Novas licenças de TV paga estarão liberadas a partir de abril de 2012, prevê presidente da Anatel

dez 19, 2011 by

O presidente da Anatel, João Rezende, estima que a partir de abril de 2012 a agência já estará concedendo as novas licenças de SeAC (Serviço de Acesso Condicionado), a partir da publicação definitiva do novo regulamento, cuja consulta pública foi aprovada ontem pelo conselho diretor e será publicada no Diário Oficial na terça-feira, para ficar disponível às sugestões por 45 dias. “Novas empresas já estão se mostrando interessadas em vir para o mercado brasileiro. O destravamento deste segmento vai impulsionar também as redes de banda larga”, afirmou.


Ele assinala que este ano o mercado de TV paga vai apresentar crescimento de quase 30%, puxado pelo serviço via satélite, ou DTH. E a sua expectativa é de que a partir de 2012 o principal crescimento na oferta se dê pelas redes de cabo, quando haverá também a oferta de outros serviços conjugados. Durante o prazo da consulta pública, só deverá ser realizada uma audiência pública, informou o conselheiro, mas ainda se discute se esta audiência poderá ser realizada em dois dias, ao invés de apenas um dia.

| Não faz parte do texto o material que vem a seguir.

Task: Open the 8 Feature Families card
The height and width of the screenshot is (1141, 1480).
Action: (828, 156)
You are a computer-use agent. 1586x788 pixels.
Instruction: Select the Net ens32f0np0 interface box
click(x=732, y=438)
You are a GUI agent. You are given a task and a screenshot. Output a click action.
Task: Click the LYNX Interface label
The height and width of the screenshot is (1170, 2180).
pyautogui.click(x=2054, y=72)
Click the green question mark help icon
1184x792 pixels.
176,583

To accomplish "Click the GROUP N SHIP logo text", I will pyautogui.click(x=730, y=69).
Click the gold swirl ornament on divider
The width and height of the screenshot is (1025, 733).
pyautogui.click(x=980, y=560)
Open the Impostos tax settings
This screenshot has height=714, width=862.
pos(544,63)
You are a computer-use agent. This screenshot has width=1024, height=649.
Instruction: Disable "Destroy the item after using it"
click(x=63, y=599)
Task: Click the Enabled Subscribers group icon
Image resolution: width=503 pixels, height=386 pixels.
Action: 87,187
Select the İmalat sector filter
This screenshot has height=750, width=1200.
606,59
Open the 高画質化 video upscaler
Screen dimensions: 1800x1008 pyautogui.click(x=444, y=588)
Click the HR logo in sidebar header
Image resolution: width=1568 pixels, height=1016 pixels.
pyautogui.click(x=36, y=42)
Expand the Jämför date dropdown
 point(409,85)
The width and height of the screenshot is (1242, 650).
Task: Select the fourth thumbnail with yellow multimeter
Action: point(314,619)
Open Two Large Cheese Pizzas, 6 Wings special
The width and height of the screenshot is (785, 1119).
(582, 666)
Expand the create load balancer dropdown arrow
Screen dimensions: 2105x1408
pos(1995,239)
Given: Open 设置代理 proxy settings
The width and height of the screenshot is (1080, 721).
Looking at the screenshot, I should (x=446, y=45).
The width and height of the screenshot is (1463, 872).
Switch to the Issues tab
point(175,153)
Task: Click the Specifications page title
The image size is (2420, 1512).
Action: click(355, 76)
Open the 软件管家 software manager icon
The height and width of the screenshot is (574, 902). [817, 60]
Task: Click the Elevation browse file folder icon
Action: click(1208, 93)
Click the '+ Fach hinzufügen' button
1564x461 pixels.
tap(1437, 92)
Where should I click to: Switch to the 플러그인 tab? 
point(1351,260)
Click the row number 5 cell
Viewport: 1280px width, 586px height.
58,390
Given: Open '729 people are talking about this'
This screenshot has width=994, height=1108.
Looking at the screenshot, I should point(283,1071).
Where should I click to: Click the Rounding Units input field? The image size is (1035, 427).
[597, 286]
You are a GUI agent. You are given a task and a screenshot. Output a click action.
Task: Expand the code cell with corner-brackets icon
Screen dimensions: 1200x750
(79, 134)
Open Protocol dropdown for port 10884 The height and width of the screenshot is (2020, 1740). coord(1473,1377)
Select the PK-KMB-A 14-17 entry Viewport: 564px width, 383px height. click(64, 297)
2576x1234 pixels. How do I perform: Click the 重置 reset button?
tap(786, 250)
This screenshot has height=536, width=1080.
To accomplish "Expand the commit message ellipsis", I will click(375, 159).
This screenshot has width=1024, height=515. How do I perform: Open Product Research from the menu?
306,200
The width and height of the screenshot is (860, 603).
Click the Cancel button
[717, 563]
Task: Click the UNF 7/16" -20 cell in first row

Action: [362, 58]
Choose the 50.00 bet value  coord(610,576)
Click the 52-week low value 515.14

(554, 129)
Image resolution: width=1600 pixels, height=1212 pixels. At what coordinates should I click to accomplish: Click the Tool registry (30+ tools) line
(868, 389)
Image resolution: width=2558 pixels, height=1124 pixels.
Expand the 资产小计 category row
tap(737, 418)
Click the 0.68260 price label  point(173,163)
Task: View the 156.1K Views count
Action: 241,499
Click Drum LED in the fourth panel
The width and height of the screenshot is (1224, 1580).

Poucas foram as mudanças aprovadas na reunião de ontem em relação à proposta do relator Marcelo Bechara. Entre elas, pela primeira vez a Anatel decidiu consultar a sociedade se deve ou não imputar metas de cobertura e novas obrigações às concessionárias. Na avaliação de Bechara, não se justificaria o estabelecimento de metas de cobertura. Mas Rodrigo Zerbone, mais sensibilizado com os argumentos do staff do Ministério das Comunicações, preferiu lançar para o mercado um série de perguntas sobre o tema.

Para Zerbone, não há dúvidas de que a agência tem competência jurídica para impor compromissos às empresas, mas ressaltou que não havia qualquer estudo econômico sobre o impacto – positivo ou negativo- dessas obrigações sobre o mercado, por isto sugeriu o lançamento de perguntas, aprovado pelos demais membros do conselho. ” O objetivo é incentivar o investimento em redes terrestre de telecomunicações e, em tese, com novas obrigações pode haver incremento de investimentos, como pode haver retração. Há um risco regulatório altissímo sem o estudo econômico”, assinalou ele.

Obrigações

Foi aprovada também a manutenção dos quesitos dos atuais regulamentos dos serviços que estão em vigor (conforme o tipo de tecnologia- TV a cabo, TV MMDS e TV DTH) no que não colidir com o novo regulamento do SeAC. Segundo Rezende, esta decisão não implica entender que os atuais operadores que migrarem para o SeAC terão que cumprir com as obrigações previstas em seus contratos anteriores, conforme sugeriu a área técnica. Em sua opinião, somente as empresas que não quiserem migrar para o SeAC é que continuarão com as obrigações de seus contratos, além de terem que assumir novas obrigações, como o cumprimento das cotas de conteúdo nacional.

Foi feita também uma mudança de redação do artigo 94 do regulamento, para tornar mais clara a compreensão de que não há limites para o número de licenças de SeAC para empresas do mesmo grupo, a exemplo do que ocorre hoje com o SCM (serviço de Comunicação Multimídia), e diferente das regras da telefonia fixa, que impedem que um mesmo grupo empresarial tenha mais de uma outorga.